→ Exercise description: Report back every line below that carries the word "computer".

→ Given data:

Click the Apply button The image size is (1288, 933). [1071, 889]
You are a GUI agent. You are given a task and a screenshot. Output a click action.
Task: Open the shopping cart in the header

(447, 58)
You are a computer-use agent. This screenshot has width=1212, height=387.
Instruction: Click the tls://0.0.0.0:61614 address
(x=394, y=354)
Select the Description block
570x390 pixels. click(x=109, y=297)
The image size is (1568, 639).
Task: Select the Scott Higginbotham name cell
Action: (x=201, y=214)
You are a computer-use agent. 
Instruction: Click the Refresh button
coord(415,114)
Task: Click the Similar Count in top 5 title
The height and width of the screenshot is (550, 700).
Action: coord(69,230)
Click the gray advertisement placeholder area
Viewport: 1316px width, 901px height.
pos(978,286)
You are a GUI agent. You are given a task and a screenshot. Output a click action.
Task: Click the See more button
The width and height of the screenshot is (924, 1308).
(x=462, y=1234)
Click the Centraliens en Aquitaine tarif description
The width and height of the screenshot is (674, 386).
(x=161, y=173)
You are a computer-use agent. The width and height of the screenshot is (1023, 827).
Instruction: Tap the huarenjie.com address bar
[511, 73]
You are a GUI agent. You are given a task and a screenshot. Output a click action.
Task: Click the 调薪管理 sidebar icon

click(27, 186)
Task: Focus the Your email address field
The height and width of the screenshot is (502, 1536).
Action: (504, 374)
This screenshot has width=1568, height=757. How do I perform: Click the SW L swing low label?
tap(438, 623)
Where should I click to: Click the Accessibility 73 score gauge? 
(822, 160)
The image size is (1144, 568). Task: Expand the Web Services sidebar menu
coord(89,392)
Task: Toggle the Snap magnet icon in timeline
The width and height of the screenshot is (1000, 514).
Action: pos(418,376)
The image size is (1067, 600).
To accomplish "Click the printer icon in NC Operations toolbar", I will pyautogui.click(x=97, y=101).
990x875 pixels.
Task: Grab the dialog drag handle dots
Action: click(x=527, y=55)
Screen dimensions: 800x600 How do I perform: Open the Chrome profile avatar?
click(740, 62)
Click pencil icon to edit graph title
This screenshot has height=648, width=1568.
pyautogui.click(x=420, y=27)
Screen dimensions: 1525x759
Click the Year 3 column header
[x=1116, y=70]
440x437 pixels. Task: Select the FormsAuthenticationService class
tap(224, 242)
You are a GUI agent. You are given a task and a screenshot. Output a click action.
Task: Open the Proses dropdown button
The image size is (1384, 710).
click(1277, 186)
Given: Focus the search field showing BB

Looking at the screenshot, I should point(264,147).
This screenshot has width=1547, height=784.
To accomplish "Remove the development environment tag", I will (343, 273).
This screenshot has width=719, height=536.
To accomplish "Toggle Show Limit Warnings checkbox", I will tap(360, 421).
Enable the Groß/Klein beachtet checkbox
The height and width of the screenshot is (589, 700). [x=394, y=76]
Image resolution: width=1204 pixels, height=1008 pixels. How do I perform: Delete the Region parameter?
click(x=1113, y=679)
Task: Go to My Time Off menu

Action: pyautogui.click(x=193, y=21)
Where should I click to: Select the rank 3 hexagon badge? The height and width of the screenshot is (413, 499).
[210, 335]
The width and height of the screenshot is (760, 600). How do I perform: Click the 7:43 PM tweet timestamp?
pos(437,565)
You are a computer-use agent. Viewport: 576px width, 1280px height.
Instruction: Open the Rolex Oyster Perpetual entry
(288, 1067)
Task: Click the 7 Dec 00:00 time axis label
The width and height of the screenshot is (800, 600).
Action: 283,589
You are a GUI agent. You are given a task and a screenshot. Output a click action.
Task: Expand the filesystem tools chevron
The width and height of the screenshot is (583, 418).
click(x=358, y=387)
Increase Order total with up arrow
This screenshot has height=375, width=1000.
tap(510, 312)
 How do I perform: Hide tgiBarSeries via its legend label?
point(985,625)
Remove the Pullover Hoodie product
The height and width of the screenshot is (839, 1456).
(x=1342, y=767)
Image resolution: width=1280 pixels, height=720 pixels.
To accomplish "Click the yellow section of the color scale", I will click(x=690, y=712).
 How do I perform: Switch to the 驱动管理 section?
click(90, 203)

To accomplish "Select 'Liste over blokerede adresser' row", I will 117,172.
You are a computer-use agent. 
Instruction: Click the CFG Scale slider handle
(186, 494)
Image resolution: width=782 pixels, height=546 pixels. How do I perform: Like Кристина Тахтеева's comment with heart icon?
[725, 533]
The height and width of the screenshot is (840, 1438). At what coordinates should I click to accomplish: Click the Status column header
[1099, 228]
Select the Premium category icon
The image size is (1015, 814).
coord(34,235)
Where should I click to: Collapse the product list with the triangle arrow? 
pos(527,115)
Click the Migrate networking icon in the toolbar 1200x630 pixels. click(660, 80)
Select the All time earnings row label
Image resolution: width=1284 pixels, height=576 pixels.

→ Expected output:
You are a computer-use agent. This screenshot has width=1212, height=387.
You are a computer-use agent. 
You are a computer-use agent. The width and height of the screenshot is (1023, 827).
You are a computer-use agent. Viewport: 576px width, 1280px height.
You are a computer-use agent. 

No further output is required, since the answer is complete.